The Story of Bazlama
When I speak with the villagers about why they still keep cooking this bread outside rock ovens instead of making it on stove or oven inside their homes, most of them told me that they like the way how Bazlama cook and they like the taste of Bazlama which cooks at rock stove more than the ones that cook at a modern oven.
When I ask the villagers about what makes the ‘Bazlama’ bread so special for them. I got the same answers from different villagers. They said that modern bread loses its taste and freshness at next day due to the ingredients that are used in them; however, Bazlama bread protects its taste and freshness for a minimum of one week before it loses its quality and taste.

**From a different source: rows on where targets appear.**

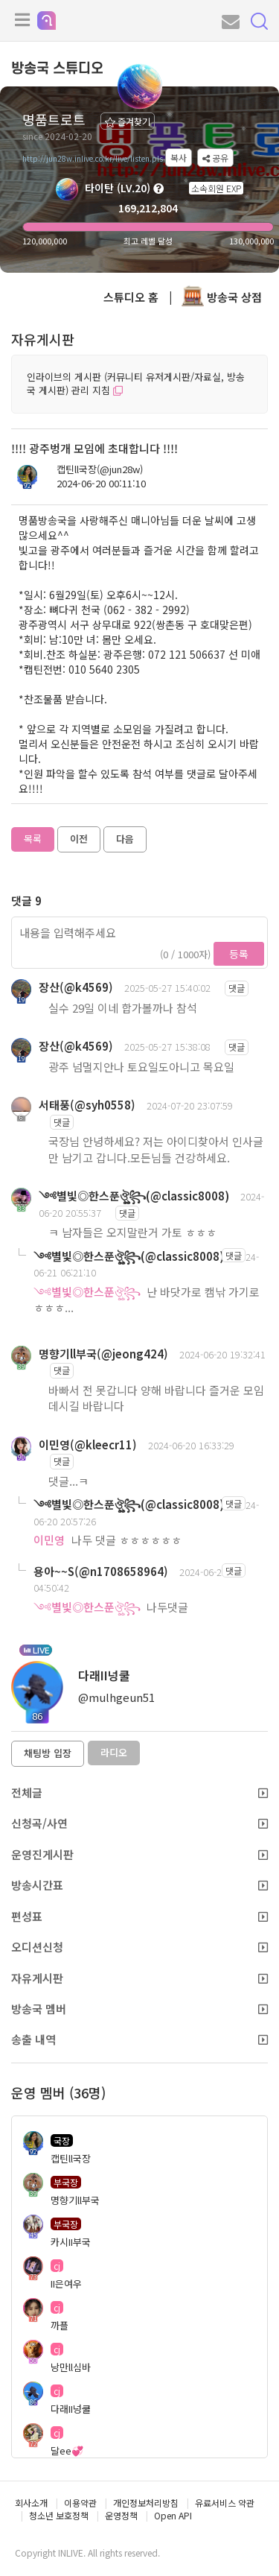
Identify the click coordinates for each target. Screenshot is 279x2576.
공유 (215, 157)
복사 (178, 157)
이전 (79, 839)
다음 (125, 839)
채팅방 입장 (47, 1753)
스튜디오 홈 (130, 297)
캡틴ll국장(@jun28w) (100, 469)
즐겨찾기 (127, 121)
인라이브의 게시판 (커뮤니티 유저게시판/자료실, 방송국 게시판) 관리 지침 (136, 384)
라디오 (113, 1752)
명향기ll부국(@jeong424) (103, 1353)
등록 (238, 953)
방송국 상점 (222, 297)
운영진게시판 (139, 1854)
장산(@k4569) (76, 987)
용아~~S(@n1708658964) (100, 1571)
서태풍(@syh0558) (87, 1105)
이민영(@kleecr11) (88, 1444)
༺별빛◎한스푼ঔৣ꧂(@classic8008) (134, 1195)
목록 (33, 839)
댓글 (236, 987)
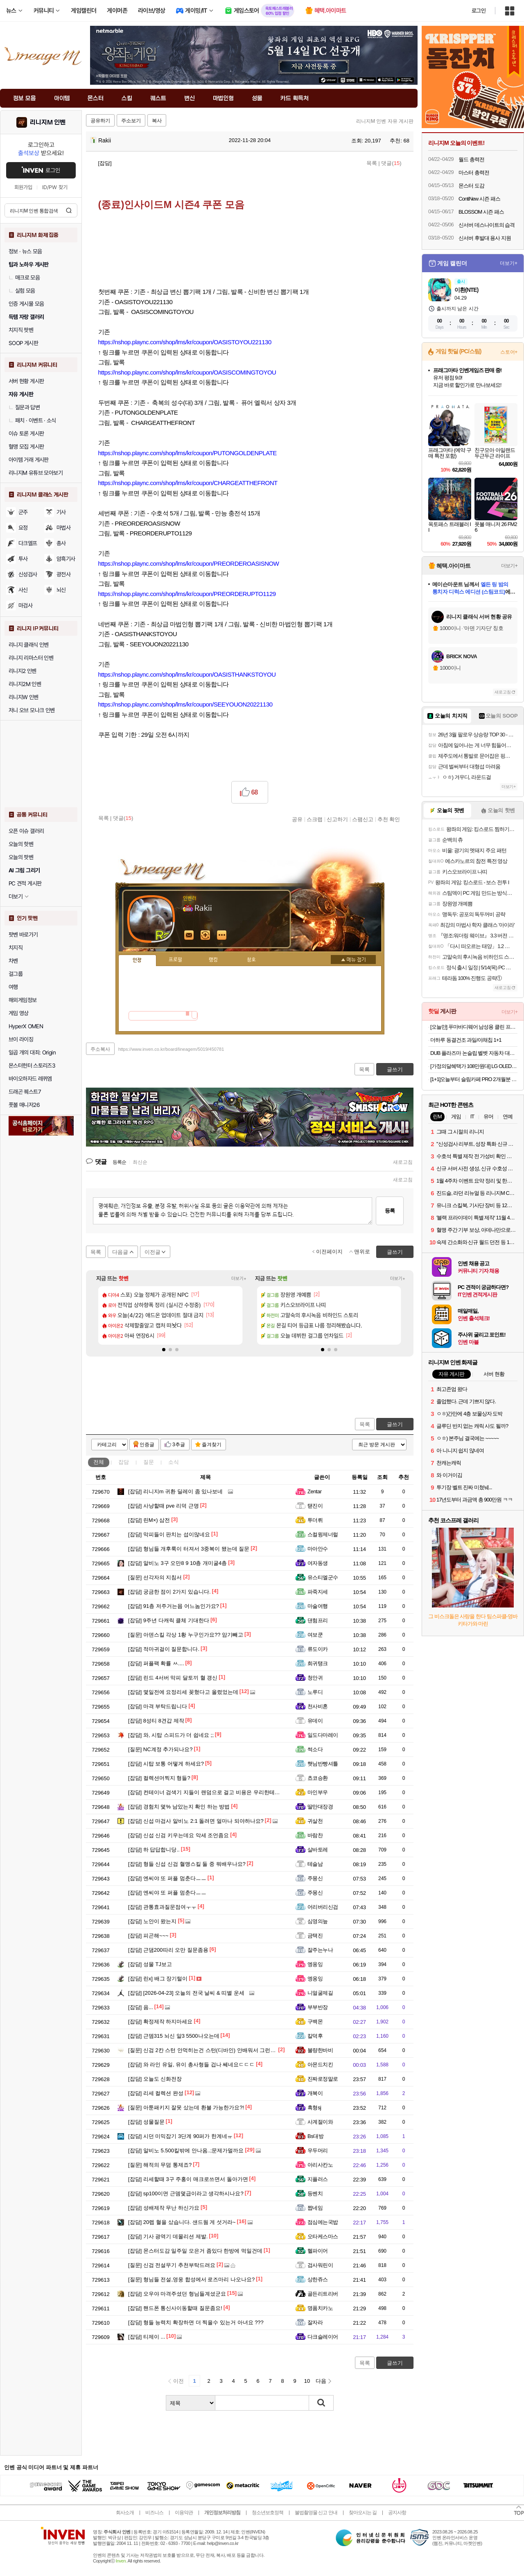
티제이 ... (146, 2337)
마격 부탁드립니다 (157, 1706)
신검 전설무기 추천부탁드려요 (171, 2265)
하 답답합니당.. (154, 1850)
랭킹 (213, 960)
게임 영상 (19, 1013)
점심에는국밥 (322, 2222)
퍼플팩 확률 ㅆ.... (156, 1663)
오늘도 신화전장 (155, 2079)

The villagers said that the cooking method and the natural and organic ingredients make this difference. Below I share a photo of the backyard rock oven that I took on one of my trips.
Why rock ovens’ sizes are different than each other?

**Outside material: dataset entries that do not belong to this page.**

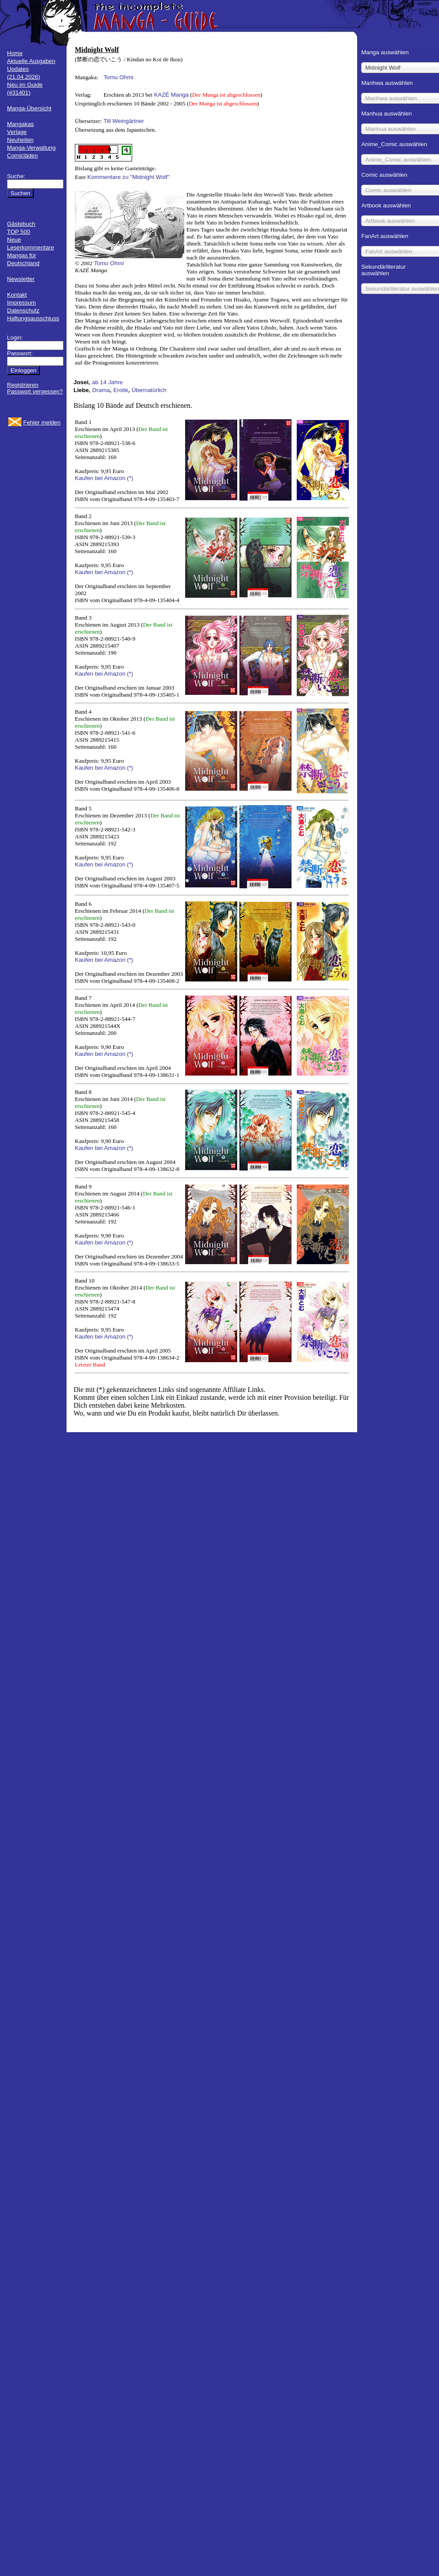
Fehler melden (41, 422)
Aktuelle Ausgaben (31, 61)
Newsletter (21, 279)
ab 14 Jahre (107, 382)
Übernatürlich (149, 390)
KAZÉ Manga (171, 94)
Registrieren (23, 385)
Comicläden (22, 155)
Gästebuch (21, 224)
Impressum (21, 302)
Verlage (17, 132)
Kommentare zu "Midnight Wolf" (129, 177)
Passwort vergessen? (35, 391)
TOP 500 (18, 231)
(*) (130, 478)
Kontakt (17, 294)
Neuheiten (20, 140)
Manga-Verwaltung (31, 147)
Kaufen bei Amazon (100, 478)
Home (15, 53)
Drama (101, 390)
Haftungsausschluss (33, 318)
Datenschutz (23, 310)
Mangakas (20, 124)
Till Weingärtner (123, 121)
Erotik (120, 390)
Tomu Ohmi (118, 77)
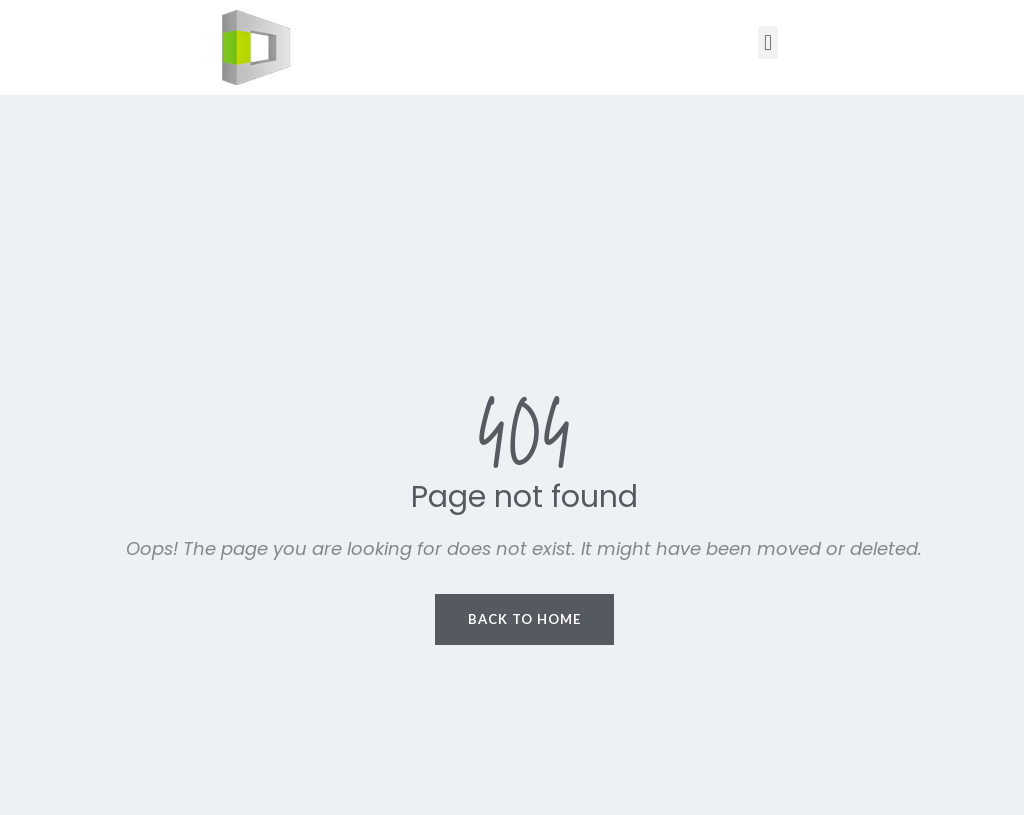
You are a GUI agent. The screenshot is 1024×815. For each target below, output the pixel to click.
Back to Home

This rock oven was the smallest rock oven that I saw in that village. When I ask the villager why some rock ovens are big and why some are small in their village. He told me that the household population of the house is very important in deciding the size of the rock ovens because if you build a bigger size than you need, protecting the heat level gets more difficult he said. The below recipe belongs to that villager.
- 4 cups all-purpose-flour
- 2 teaspoon salt
- 1 tbsp granulated sugar
- 1 pack dry yeast
- 1 1/2 cups warm water
Put the flour, granulated sugar, salt and dry yeast to the mixing bowl and knead them by adding warm water slowly. The dough will be soft but not sticky.
Cover the mixing bowl top with hand towel and let it wait 90 minutes at room temperature.
Cut the dough into the 12 equal sizes. Shape the dough into rounds and flatten each round. Cover the rounds with hand towel and let the dough rest for 15 minutes.
Heat a cast iron flat surfaced skillet pan at medium-high heat. Place one dough round into the skillet and bake until brown spots appear at the bottom of dough round. Flip it and bake for an additional minute.
Repeat the process with the remaining dough rounds.
You can either serve it cold or hot.